Letzte Woche hatte ich einen ziemlich interessanten Alptraum:
Während eines Ausfluges mit ein paar mir unbekannten Bekannten (kann schon mal vor kommen in einem Traum) finden wir einen See und gehen schwimmen. Während wir schwimmen, treiben zwei kleine Klumpen im Wasser vorbei, die ich aus dem Wasser fische, um sie genauer anzusehen und halte plötzlich zwei abgetrennte Füße in der Hand, die noch bluten. Erschrocken werfe ich sie weg. Irgendetwas hat vor Kurzem jemandem die Füße abgetrennt, irgendetwas im See. Wir schwimmen zu einer kleinen Insel, ein paar Schritte vom Ufer entfernt. Plötzlich nähert sich ein Mann der Insel, während er ständig diese Frage stellt: "Hat jemand versagt?" Er kommt schnell näher, die Frage gierig wiederholend: "Hat jemand versagt? Hat jemand versagt?" Er ist auf der Jagd nach einem Versager. Ich bekomme Angst, weil ich weiß, dass er es auf mich abgesehen hat. Er wittert meine Angst. Er ist begierig von meiner Versagensangst angezogen und will mich meucheln und mir meine Füße abtrennen. In meiner Panik springe ich ans Ufer. "Hat jemand versagt?" Er steht im Wasser mit einem Messer in der Hand, aber er kommt nicht ans Ufer. Erst jetzt, außerhalb des Wassers, gestehe ich mir ein, versagt zu haben. Dann bin ich unter heftigem Atmen aufgewacht.

Es gibt Dinge, die unschätzbar wichtig sind, aber über die fast nie geredet wird. Vielleicht weil sich nie eine Gelegenheit dazu bietet. Oder weil man nie auf die Idee kommen würde, über solche Dinge zu reden, ohne gefragt zu werden. Oder weil sie so ungewöhnlich oder kompliziert sind, dass sie in einem gewöhnlichen Gespräch nie zum Thema werden würden. Oder weil man sie so tief in sich verschlossen hat, dass man selbst nichts davon weiß - und daran leidet man oft.
    Eines dieser Dinge ist Unzulänglichkeit. Natürlich wäre es furchtbar deprimierend, wenn alle Menschen nur noch darüber reden würden, in welchen Momenten sie versagt haben.
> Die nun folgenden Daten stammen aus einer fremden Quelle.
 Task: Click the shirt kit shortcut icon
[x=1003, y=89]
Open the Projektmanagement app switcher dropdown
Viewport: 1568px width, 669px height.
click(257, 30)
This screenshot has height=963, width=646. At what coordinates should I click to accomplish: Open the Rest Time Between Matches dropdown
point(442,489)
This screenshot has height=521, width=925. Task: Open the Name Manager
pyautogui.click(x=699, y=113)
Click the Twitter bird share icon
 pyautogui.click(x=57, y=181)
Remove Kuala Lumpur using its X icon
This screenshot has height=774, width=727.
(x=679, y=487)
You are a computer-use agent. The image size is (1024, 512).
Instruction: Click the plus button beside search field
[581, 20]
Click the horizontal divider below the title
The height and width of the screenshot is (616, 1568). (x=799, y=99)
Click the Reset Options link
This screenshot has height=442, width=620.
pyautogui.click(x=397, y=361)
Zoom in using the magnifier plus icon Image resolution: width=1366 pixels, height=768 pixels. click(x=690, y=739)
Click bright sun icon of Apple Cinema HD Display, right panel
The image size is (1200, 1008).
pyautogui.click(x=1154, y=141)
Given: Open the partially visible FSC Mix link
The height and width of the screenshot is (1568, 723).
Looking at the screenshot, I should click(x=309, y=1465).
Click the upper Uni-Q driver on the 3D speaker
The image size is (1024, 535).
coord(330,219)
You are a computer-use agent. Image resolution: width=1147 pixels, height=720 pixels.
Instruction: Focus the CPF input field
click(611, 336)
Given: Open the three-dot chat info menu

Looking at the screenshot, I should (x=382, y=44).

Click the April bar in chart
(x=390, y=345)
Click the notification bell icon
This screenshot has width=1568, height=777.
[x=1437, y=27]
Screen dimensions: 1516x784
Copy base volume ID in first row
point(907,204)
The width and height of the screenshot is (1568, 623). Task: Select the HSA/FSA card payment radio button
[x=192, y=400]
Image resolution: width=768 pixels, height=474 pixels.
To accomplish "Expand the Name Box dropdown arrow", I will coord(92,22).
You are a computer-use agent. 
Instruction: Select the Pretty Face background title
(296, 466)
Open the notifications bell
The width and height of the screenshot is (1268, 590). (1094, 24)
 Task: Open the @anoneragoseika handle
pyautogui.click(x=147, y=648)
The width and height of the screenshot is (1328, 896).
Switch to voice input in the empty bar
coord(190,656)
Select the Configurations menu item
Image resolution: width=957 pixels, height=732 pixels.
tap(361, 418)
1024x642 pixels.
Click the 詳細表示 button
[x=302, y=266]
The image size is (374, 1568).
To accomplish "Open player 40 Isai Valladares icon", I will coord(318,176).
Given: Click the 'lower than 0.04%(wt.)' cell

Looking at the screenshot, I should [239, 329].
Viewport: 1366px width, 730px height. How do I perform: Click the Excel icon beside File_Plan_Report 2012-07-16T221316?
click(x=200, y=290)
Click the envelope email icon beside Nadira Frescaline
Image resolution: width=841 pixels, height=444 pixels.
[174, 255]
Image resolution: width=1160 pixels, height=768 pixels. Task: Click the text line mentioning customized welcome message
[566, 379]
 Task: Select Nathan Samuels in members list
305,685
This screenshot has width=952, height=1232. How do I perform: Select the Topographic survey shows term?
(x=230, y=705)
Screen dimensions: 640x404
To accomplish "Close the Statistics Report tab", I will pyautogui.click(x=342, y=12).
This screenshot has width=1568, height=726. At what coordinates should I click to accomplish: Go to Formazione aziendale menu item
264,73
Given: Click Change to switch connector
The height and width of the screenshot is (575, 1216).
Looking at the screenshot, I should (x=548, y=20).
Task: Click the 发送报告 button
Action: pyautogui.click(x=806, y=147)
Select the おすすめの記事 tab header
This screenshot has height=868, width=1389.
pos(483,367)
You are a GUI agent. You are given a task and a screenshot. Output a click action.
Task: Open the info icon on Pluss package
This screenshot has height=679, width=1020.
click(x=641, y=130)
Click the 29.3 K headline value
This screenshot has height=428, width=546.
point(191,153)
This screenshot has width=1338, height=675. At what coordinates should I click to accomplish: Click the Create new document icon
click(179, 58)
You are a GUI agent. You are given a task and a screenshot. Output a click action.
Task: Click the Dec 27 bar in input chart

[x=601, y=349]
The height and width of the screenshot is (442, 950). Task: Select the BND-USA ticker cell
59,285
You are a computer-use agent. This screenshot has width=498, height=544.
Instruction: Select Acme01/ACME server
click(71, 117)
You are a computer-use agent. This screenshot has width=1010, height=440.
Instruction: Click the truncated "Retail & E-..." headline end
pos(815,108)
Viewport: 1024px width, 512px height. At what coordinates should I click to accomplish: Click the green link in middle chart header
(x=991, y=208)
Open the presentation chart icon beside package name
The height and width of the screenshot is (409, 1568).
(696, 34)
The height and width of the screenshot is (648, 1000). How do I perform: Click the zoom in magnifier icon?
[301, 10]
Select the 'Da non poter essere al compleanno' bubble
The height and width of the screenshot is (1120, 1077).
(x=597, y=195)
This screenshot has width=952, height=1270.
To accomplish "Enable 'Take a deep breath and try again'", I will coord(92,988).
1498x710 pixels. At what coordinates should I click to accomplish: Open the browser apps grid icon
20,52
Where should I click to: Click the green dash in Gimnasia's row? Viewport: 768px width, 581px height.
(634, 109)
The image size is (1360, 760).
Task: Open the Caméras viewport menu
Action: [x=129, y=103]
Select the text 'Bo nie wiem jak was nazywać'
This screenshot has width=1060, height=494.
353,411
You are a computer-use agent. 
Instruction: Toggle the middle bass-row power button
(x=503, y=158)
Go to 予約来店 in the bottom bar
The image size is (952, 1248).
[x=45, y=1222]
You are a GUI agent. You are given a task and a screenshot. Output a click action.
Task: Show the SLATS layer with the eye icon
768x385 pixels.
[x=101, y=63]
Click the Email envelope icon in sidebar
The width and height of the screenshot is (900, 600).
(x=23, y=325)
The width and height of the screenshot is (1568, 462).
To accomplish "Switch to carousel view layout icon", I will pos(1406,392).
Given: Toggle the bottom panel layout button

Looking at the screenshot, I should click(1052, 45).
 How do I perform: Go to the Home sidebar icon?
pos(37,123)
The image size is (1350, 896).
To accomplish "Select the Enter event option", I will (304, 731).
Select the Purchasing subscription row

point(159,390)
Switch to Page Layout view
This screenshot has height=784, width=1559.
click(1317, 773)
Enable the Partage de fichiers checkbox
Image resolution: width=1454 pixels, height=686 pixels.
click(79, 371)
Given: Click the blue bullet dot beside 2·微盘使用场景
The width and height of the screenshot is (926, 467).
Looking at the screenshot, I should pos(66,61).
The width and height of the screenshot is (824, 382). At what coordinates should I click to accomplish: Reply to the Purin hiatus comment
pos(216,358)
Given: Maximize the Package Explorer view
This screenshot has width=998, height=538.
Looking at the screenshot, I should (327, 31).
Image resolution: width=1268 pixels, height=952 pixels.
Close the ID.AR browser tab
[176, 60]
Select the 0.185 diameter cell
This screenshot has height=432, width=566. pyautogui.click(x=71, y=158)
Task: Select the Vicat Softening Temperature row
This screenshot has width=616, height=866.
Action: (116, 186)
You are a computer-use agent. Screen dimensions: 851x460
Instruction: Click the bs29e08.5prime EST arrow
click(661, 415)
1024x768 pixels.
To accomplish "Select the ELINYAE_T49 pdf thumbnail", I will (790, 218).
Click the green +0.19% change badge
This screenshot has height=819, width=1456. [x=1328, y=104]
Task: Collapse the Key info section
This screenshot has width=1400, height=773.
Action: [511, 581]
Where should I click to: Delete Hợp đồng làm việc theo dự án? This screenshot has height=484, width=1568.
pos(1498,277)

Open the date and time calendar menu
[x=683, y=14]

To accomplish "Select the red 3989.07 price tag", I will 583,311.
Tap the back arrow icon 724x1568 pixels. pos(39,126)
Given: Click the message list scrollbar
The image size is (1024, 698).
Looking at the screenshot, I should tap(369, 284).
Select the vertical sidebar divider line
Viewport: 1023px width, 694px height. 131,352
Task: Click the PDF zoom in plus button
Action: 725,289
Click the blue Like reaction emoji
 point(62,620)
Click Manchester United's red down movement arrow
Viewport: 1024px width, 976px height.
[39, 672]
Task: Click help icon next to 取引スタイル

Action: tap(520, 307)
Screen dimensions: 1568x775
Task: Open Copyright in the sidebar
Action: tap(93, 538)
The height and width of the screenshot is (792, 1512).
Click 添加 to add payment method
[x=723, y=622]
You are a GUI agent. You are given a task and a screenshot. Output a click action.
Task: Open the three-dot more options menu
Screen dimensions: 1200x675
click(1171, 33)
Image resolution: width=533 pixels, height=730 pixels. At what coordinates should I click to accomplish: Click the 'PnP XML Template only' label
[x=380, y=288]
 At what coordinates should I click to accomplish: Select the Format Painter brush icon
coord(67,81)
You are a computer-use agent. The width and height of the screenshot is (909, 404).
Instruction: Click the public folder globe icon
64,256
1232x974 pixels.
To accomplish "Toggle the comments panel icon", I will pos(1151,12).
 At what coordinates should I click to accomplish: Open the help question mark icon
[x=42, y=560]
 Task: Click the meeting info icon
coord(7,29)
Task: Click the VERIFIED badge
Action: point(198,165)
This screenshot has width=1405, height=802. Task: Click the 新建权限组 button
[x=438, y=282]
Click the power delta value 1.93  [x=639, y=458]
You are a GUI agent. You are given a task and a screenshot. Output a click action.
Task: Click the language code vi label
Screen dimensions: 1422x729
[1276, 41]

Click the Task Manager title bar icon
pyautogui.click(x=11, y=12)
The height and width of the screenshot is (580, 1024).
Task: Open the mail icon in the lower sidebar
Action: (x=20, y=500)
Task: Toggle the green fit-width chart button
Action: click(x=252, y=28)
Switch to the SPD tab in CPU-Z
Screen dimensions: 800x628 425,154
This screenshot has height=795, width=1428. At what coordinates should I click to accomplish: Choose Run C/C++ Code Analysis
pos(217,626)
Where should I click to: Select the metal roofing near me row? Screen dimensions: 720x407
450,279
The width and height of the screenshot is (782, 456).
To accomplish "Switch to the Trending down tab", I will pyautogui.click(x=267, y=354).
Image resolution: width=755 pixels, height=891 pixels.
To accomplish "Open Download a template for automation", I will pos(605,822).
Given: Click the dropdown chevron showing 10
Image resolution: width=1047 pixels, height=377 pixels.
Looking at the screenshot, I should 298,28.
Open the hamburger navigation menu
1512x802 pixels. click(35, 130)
Auf der anderen Seite betrifft dieses Thema alle Menschen: Es ist unsere gefallene Natur, die uns unfähig macht, andere Menschen zu lieben. Es ist einer dieser harten Fakten, über die man fast nie redet; vielleicht, weil wir nicht wissen, wie wir mit dieser Unzulänglichkeit umgehen sollen. Das Schweigen macht es oft sehr schwer für Menschen, die von der Angst zu scheitern gelähmt sind, ein offenes Ohr zu finden.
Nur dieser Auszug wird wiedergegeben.